WHAT TO DO:
Transcribe word for word the section of the Spitfire XIV model write-up below, starting at "I tried kit" and ending at "scrapped in 1949.".

READING PASSAGE:
Friday, October 21, 2016

V-1 Defender

Spitfire XIV RB159 / DW-D 610 Squadron RAF, Spring 1944



I tried kit bashing, something I have done rarely and only with the Spitfire, to make a XIVc from the Airfix IX and XIX kits.

The Subject


The XIV began showing up in squadrons late 1943 and early 1944. Initially they were used to replace the MK XII that were remaining as low level interceptors of Fw-190 penetrations. When Germany began the V-1 launches just after D-Day they were reassigned to intercept the increasing number of V-1's coming across the Channel.



RB159 was delivered to No. 610 Squadron "County of Chester" Royal Auxiliary Air Force on 1 January 1944 as part of the first batch of 50 built. It served with Nos. 350, 41 and 416 Squadrons before being scrapped in 1949.

The Model


I pieced this together from 3 kits, actually: The wings, main landing gear, canopy, and cockpit came from the Airfix IX kit. The fuselage, prop, carb intake, tail wheel, tailplanes, and radiators came from the Airfix XIX kit. There was very little fit issues, the lower wings-to-fuselage joint required a bit of added plastic as the XIX fuselage insert is shorter than the IX bit on its wing.

The canopy required building up behind the cockpit; since the XIX was pressurized the aft area of the canopy goes down to the rails, unlike the XIV which was similar to the IX and was much smaller. A bit of sheet cut to fit and sanded to shape actually provided a better glue surface for the canopy.



Everything else fit quite well, and it quickly took on the "look" of the XIV. Painting was hassle free and the only decals I had for subjects that did NOT have invasion stripes was the old Academy XIV. As an aside, not a bad kit, just inaccurate in shape. So I use the cockpit, landing gear and other bits of that kit as spares for older Spitfire kits that are devoid of detail.

The Academy decals were mostly either out of register or the wrong color, but I was able to find the serial and squadron codes that were very close to the right color. I nearly masked and painted the squadron codes but chose to use the deals anyway. Roundels and fin flash were from my spare decals.

SUPPLIED DATA:
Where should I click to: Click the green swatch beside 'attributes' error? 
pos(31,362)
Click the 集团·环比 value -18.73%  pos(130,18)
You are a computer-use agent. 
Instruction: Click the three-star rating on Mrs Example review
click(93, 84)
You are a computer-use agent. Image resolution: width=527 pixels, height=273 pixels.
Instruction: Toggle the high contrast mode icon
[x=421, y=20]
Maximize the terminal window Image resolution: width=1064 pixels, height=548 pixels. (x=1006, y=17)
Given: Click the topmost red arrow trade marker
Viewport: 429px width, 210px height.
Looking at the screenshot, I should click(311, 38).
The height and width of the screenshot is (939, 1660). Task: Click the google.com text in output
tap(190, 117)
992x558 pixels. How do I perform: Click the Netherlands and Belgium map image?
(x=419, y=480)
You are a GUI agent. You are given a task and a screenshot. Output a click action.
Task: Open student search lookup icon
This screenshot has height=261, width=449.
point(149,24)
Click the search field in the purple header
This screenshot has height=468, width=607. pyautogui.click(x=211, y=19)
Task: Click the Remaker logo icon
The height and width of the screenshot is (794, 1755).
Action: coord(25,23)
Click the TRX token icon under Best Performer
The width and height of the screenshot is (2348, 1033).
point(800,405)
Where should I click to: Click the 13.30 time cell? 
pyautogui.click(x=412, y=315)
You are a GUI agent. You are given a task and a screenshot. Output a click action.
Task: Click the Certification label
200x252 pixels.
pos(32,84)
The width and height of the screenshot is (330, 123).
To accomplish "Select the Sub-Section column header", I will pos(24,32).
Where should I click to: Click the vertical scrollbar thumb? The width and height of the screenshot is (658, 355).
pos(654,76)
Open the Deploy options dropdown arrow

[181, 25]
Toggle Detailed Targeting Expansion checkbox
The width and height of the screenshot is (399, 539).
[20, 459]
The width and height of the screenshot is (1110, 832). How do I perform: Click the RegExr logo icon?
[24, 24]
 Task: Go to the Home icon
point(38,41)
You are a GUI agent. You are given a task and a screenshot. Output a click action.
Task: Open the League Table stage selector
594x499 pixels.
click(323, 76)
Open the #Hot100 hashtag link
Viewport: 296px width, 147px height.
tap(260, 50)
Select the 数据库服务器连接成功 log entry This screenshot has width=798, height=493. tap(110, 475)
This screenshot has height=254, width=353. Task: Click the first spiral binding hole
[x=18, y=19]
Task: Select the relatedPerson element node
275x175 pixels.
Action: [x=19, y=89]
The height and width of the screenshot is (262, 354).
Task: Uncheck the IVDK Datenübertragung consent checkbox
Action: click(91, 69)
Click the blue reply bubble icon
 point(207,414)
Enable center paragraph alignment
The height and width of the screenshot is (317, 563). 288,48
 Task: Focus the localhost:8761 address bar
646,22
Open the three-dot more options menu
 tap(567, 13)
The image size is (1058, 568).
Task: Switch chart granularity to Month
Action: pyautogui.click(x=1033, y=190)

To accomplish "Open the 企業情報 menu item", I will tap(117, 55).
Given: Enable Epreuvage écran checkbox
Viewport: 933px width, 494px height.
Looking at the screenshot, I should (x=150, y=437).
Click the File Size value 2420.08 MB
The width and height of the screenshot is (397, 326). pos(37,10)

THE SOLUTION:
I tried kit bashing, something I have done rarely and only with the Spitfire, to make a XIVc from the Airfix IX and XIX kits.

The Subject


The XIV began showing up in squadrons late 1943 and early 1944. Initially they were used to replace the MK XII that were remaining as low level interceptors of Fw-190 penetrations. When Germany began the V-1 launches just after D-Day they were reassigned to intercept the increasing number of V-1's coming across the Channel.



RB159 was delivered to No. 610 Squadron "County of Chester" Royal Auxiliary Air Force on 1 January 1944 as part of the first batch of 50 built. It served with Nos. 350, 41 and 416 Squadrons before being scrapped in 1949.